When the Abbey was dissolved by Henry VIII its buildings and estates were bought by Sir Giles Strangways. Today the village of Abbotsbury is part of a 15,000 acres area of land managed by Ilchester Estates and owned by the Hon Charlotte Townshend.

Abbotsbury Swannery

King Charles III upon accession inherited the ancient title of "Seigneur of the Swans" whereby he can lay claim to any of the unmarked mute swans within the open waters of England and Wales. But on the River Thames, he shares his stock with two medieval livery companies, the Worshipful Company of Vintners and the Worshipful Company of Dyers. At Abbotsbury in Dorset the Hon Charlotte Townshend is allowed other than the King to own swans at Abbotsbury Swannery.

A Mute Swan with Cygnets
A Mute Swan with Cygnets

Abbotsbury Swannery, is now an internationally important nature reserve within Dorset’s Area of Outstanding Beauty whose origins date back to the Benedictine order of monks who built abbey of St Peter at Abbotsbury during the early part of the 11th century.

The swannery at the time was a source of income for the abbey and food for the monks. Even the English poet Geoffrey Chaucer who wrote "The Canterbury Tales" in 1387 sketches a monk who he describes as a good prelat (meaning church official) and who loved to eat a fat roasted swan. A swan was considered as a great delicacy.

Today the Abbotsbury Swannery is a 25-acre safe haven on the Fleet Lagoon for a colony of between 600 to 800 Mute Swans (Cygnus olor) with their distinctive long S-shaped neck and an orange bill with a black base and a black knob.

Now protected under The Wildlife and Countryside Act 1981 the Abbotsbury Swannery provides an ideal environment for the swans to breed and raise their young cygnets. Each year, around mid-May, the swans lay their eggs, and visitors can see the hatching of cygnets from late May to early June.

The Mute Swans share their home with other resident and migratory birds throughout the year. The area around Fleet Lagoon and Chesil Beach attracts many species of waterfowl and over 300 different varieties have been recorded leading to the area being designated as a Site of Special Scientific Interest (SSSI), a Special Protected Area (SPA) and a Special Area of Conservation (SAC).
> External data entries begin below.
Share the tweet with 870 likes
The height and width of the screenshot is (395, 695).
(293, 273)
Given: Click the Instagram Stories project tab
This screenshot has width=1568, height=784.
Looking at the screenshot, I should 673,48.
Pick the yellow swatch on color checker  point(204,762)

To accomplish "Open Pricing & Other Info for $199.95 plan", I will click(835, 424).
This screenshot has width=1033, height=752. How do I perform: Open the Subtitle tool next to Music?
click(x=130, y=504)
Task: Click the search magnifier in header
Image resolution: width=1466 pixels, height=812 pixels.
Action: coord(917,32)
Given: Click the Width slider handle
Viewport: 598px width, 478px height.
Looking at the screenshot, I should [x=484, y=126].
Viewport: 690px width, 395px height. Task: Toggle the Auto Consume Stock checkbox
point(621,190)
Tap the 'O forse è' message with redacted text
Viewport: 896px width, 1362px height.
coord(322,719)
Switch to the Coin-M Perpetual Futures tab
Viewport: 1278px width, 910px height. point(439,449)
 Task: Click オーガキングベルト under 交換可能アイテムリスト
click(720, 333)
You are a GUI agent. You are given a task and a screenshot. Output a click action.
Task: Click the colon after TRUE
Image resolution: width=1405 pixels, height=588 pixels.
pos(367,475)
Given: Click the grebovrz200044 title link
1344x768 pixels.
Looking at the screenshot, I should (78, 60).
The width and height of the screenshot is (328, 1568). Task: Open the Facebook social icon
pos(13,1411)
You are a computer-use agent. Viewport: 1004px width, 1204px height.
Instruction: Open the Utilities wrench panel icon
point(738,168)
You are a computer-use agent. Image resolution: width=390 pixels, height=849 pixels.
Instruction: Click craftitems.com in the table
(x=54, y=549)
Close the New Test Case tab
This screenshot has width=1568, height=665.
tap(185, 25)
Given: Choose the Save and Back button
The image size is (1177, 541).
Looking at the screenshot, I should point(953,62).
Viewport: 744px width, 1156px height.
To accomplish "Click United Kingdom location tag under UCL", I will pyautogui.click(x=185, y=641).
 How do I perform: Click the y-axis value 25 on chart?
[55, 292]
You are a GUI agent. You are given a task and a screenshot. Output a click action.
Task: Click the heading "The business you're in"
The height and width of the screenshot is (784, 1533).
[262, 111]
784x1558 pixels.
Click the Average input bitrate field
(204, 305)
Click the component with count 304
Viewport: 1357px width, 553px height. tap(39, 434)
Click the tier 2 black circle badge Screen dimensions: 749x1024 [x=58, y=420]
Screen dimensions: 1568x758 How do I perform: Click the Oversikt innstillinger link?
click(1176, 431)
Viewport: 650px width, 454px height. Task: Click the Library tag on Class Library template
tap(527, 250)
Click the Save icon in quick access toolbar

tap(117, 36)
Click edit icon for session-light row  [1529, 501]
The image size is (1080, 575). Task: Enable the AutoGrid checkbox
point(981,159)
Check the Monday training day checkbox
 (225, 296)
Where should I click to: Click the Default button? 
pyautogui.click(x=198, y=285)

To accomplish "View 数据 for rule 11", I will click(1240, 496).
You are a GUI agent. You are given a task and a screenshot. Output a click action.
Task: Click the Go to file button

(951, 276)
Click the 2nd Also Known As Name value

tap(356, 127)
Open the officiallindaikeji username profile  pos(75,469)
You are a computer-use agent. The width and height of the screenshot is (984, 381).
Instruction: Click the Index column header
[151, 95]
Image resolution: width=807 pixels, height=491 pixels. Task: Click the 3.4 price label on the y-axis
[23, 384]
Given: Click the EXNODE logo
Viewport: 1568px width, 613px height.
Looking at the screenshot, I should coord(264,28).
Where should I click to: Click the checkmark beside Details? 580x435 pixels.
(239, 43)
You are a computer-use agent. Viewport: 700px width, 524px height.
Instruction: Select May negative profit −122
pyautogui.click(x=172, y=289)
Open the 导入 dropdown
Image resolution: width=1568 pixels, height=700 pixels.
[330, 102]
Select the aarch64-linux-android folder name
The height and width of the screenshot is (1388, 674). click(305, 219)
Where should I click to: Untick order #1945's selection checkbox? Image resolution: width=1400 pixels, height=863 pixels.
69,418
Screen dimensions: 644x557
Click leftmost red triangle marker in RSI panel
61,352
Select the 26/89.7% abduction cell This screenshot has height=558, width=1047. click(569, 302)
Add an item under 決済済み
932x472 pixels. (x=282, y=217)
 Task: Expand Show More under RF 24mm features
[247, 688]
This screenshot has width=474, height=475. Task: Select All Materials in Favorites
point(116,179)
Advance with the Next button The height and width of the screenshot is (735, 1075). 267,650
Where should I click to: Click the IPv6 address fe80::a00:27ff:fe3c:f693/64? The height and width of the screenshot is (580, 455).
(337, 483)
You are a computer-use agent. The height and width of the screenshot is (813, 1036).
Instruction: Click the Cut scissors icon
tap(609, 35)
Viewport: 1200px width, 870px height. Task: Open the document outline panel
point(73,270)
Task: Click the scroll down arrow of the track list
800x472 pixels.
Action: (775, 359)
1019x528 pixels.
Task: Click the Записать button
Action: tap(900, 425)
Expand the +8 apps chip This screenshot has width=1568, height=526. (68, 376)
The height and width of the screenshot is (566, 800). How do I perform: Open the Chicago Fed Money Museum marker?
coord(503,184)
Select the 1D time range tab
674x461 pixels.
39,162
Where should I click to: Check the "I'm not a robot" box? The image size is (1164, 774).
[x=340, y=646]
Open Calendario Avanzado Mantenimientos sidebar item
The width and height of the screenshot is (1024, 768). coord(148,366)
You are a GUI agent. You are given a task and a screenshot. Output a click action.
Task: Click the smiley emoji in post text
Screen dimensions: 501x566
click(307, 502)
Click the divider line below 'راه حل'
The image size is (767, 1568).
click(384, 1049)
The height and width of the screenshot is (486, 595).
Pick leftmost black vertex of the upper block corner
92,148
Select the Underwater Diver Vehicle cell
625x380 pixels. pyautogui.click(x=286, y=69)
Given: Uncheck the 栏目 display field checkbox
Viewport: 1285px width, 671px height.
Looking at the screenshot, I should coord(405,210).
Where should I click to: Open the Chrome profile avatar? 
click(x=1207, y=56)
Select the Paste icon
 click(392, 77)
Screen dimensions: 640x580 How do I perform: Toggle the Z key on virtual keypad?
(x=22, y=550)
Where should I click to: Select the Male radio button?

The Abbotsbury Swannery is among one of the best family visitor attractions in Dorset. Visitors can explore the swannery and follow accessible designated pathways that wind thier way through the natural habitat of the swans. There are vantage points to also enjoy watching the swans being hand-fed twice a-day. In May each year the Abbotsbury Swannery holds a Food and Drink Fair in association with Dorset Food & Drink.

An interesting fact is that the swans will moult their feathers from the beginning of June in a process of shedding and regrowing feathers. These features are collected and sold to make military plumes for ceremonial use.

Abbotsbury Subtropical Garden

Not too far from the Abbots Swannery is the 30-acre Abbotsbury Subtropical Gardens that dates back to Mary Theresa Fox-Strangways the 1st Countess of Ilchester and first wife of 2nd Earl of Ilchester. In 1765 a summer house called Abbotsbury Castle and walled kitchen garden was built surrounded by a woodland garden close to Chesil beach along the Jurassic Coast.

Abbotsbury Subtropical Gardens Dorset - Image by Liz Martin
Abbotsbury Subtropical Gardens Dorset - Image by Liz Martin

Throughout history the Strangways family and the descendants of the 1st Countess sent home plants during the golden age of Victorian plant hunting from their travels across the world and planted them in the gardens.

Today, plants include palms, tree ferns, bamboo, magnolia, camellia, rhododendrons, azaleas, hydrangeas and the Abbotsbury Subtropical Gardens has its own coastal shrub called Pittosporum Tenuifolium Abbotsbury Gold.

Abbotsbury Subtropical Gardens are now home to a wide variety of exotic and rare plants from around the world. Described by Alan Titchmarsh as “One of the finest gardens I have ever visited” the mild microclimate in Abbotsbury allows for the growth of plants that would not typically thrive in the United Kingdom.

Abbotsbury is a village with a long and fascinating history that has defined its identity as a wonderful place to discover and a destination to explore along the Jurassic Coast in Dorset.